The Long Ships
Author: Frans G. Bengtsson
Publisher: New York Review of Books
Total Pages: 530
Release: 2010-12-15
ISBN-10: 9781590174166
ISBN-13: 159017416X
A beloved Viking saga and masterpiece of historical fiction, The Long Ships is a high spirited adventure that stretches from Scandinavia to Spain, England, Ireland, and beyond. Frans Gunnar Bengtsson’s The Long Ships resurrects the fantastic world of the tenth century AD when the Vikings roamed and rampaged from the northern fastnesses of Scandinavia down to the Mediterranean. Bengtsson’s hero, Red Orm—canny, courageous, and above all lucky—is only a boy when he is abducted from his Danish home by the Vikings and made to take this place at the oars of their dragon-prowed ships.
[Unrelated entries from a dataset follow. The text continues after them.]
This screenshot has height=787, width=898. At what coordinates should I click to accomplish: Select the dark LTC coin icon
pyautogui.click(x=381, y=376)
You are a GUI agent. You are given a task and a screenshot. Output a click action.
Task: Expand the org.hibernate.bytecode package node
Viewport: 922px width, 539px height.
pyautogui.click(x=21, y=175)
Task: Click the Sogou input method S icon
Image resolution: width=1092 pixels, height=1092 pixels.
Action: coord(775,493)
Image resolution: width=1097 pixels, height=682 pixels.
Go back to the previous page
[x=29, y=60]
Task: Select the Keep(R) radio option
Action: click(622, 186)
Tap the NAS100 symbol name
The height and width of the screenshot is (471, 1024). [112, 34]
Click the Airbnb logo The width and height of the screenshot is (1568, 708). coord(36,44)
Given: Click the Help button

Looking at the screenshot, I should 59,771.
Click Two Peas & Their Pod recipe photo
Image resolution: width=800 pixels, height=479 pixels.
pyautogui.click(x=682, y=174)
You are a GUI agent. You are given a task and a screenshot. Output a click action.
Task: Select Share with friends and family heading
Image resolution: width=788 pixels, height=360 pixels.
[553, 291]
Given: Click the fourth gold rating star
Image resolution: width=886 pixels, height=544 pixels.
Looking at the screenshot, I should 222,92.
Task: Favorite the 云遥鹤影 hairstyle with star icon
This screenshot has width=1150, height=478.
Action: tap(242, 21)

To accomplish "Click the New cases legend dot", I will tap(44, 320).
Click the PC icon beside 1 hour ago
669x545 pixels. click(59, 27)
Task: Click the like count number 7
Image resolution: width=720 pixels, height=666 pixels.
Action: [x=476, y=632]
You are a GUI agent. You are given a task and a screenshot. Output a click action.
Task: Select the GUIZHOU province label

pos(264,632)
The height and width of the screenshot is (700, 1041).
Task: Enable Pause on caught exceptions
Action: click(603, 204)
Orm is then captured by the Moors in Spain, where he is initiated into the pleasures of the senses and fights for the Caliph of Cordova. Escaping from captivity, Orm washes up in Ireland, where he marvels at those epicene creatures, the Christian monks, and from which he then moves on to play an ever more important part in the intrigues of the various Scandinavian kings and clans and dependencies. Eventually, Orm contributes to the Viking defeat of the army of the king of England and returns home an off-the-cuff Christian and a very rich man, though back on his native turf new trials and tribulations will test his cunning and determination. Packed with pitched battles and blood feuds and told throughout with wit and high spirits, Bengtsson’s book is a splendid adventure that features one of the most unexpectedly winning heroes in modern fiction.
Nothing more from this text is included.